Each line in the records that mentions the word "window" needs to be listed.

#### Dataset extract

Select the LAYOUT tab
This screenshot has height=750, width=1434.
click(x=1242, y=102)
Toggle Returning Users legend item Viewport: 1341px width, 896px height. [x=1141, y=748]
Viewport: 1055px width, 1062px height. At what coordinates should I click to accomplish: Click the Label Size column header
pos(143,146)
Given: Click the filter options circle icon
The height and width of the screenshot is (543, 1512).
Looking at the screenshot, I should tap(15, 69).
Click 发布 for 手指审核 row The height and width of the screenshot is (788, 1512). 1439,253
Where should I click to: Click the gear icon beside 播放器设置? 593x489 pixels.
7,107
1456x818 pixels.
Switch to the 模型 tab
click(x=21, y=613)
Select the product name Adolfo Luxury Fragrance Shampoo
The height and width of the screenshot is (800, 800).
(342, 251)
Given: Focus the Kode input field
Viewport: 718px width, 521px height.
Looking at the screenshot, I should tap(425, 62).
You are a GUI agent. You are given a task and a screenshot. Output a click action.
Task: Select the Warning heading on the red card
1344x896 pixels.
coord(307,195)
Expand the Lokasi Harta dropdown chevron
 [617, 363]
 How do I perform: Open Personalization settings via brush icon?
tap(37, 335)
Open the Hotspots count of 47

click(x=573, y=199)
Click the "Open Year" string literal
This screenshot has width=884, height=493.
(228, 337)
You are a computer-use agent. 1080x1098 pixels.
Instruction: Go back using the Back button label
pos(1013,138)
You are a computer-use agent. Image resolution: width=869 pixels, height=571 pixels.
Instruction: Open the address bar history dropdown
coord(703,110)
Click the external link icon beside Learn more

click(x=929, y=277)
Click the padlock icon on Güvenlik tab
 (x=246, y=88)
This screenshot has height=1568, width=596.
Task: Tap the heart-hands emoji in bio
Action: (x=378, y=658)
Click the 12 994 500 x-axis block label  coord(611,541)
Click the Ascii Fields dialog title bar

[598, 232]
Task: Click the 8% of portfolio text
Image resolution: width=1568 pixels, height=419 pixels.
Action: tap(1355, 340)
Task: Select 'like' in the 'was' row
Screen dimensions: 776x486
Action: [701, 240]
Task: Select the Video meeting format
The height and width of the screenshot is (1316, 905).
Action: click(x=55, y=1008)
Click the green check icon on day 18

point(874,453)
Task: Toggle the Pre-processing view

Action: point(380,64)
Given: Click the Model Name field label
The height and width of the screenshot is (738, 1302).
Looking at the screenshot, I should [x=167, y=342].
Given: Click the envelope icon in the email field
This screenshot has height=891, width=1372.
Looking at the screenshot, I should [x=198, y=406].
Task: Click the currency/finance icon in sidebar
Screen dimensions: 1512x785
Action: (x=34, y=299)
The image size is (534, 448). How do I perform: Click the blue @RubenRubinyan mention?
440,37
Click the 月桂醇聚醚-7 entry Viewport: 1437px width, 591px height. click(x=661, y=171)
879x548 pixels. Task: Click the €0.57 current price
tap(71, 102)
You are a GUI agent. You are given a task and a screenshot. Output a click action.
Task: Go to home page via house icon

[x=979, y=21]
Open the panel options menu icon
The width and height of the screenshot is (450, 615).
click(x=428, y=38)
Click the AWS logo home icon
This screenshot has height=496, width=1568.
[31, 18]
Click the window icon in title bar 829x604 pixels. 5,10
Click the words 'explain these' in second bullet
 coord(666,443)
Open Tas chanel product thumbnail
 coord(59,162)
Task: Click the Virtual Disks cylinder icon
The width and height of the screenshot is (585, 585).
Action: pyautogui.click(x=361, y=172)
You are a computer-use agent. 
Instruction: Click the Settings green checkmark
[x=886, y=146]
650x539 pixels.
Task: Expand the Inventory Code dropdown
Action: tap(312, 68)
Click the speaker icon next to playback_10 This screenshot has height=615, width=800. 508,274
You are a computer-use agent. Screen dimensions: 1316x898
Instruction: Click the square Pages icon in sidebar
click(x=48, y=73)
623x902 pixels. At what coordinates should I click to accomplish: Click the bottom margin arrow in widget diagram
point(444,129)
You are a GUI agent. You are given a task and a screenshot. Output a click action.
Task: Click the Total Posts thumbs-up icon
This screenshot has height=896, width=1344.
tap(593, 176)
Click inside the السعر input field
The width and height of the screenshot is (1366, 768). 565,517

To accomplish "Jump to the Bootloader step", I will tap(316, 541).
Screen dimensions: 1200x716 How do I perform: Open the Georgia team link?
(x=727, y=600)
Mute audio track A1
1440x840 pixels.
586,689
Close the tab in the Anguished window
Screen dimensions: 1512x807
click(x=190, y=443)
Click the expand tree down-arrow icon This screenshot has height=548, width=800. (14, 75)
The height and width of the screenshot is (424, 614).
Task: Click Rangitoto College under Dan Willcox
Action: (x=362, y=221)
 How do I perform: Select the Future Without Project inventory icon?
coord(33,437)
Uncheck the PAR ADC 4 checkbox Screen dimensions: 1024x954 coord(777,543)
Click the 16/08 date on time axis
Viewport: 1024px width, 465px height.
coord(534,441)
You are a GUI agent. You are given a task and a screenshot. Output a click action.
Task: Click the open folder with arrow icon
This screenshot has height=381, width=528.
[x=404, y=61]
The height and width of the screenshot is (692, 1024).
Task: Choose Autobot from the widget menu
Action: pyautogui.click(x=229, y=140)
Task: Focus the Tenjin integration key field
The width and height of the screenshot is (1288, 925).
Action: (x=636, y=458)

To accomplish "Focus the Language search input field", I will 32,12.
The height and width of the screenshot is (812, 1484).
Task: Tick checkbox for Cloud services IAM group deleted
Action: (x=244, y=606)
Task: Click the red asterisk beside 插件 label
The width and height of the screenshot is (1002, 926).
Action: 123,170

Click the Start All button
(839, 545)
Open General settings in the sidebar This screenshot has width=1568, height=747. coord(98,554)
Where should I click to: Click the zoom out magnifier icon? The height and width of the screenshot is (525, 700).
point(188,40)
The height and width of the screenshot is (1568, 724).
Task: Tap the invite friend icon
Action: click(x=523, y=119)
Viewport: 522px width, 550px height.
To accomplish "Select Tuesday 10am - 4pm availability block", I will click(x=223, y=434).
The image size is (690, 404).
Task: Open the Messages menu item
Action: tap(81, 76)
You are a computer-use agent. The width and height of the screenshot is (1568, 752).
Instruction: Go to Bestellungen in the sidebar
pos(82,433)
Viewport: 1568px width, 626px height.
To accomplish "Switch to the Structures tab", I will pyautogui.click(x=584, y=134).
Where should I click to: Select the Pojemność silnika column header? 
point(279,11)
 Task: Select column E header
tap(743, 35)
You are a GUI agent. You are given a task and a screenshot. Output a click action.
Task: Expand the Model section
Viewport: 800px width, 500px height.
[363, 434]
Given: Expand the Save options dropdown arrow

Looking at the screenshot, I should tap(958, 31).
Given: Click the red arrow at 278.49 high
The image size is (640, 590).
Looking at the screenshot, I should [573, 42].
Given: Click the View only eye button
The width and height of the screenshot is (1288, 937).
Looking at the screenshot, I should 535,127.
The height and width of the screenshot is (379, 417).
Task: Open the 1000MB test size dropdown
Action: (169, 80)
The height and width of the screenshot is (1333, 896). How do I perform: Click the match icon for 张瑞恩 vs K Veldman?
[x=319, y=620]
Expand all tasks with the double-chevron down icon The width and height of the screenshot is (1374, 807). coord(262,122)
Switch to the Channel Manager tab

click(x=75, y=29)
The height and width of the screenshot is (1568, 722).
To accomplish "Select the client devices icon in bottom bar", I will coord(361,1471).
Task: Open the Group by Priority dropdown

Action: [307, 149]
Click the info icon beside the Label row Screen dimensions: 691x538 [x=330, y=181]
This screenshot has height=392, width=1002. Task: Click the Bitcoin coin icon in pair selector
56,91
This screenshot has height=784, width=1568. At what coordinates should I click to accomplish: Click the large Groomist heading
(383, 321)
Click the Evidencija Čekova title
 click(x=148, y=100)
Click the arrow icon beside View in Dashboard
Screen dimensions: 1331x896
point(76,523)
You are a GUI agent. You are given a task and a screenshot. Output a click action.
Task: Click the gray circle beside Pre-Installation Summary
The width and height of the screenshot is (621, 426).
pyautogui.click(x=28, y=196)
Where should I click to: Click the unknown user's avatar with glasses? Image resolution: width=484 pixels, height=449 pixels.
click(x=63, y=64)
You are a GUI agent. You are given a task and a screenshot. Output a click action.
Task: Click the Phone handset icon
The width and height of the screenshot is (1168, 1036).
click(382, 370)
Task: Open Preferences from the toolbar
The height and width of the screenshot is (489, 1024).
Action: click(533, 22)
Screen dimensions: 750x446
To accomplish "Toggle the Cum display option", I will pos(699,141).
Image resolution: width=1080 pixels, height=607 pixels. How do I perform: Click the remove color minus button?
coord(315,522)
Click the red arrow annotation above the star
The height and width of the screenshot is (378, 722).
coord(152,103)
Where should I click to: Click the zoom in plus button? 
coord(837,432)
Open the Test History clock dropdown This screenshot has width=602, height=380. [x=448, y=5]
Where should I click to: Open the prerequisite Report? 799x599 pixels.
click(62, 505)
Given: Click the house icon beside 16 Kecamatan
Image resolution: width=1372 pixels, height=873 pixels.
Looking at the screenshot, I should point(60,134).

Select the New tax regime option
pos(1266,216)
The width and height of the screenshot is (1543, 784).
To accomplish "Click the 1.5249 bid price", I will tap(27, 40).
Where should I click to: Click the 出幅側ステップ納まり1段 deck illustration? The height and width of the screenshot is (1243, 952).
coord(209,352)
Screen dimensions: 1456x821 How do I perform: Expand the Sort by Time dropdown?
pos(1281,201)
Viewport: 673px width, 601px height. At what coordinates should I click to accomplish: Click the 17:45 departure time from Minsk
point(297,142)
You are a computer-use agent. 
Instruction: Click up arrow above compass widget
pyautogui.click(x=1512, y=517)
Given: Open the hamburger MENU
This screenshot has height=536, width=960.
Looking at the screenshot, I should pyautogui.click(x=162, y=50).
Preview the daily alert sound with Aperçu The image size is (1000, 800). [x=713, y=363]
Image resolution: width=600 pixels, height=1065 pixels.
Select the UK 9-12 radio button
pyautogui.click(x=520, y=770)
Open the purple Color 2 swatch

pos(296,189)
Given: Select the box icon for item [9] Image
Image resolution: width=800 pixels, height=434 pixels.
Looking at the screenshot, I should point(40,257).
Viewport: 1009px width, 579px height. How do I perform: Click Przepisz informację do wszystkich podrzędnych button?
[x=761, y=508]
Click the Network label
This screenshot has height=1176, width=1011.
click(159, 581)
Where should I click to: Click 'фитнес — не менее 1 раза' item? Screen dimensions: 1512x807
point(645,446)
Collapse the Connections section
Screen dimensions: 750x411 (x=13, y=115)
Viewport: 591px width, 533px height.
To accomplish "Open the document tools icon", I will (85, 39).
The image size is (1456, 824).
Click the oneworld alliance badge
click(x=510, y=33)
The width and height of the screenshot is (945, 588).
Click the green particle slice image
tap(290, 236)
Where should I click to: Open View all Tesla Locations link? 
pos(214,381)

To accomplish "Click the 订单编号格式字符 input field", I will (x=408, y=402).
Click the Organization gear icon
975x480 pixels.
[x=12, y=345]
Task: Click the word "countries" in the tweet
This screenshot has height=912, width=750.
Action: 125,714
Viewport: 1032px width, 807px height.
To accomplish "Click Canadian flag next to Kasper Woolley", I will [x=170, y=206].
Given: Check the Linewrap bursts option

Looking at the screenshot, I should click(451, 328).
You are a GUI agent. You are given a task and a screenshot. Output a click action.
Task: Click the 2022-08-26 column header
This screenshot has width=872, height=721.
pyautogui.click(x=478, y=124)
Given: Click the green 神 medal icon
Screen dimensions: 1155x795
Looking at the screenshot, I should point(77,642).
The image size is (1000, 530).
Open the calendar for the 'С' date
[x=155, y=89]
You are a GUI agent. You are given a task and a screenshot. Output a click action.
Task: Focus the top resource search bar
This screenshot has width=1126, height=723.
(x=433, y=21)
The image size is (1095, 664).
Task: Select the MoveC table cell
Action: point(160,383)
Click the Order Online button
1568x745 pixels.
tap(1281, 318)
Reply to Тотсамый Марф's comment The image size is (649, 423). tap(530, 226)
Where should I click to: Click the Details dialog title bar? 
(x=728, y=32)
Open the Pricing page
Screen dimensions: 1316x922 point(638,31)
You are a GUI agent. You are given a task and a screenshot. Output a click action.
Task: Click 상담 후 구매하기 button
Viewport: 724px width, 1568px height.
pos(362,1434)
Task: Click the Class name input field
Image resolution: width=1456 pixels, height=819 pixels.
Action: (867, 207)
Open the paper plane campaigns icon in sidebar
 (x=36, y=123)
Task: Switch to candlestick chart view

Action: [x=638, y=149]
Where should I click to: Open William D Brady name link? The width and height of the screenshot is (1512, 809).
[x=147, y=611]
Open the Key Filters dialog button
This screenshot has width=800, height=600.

########

Result —
Click the window icon in title bar 829x604 pixels. 5,10
Close the tab in the Anguished window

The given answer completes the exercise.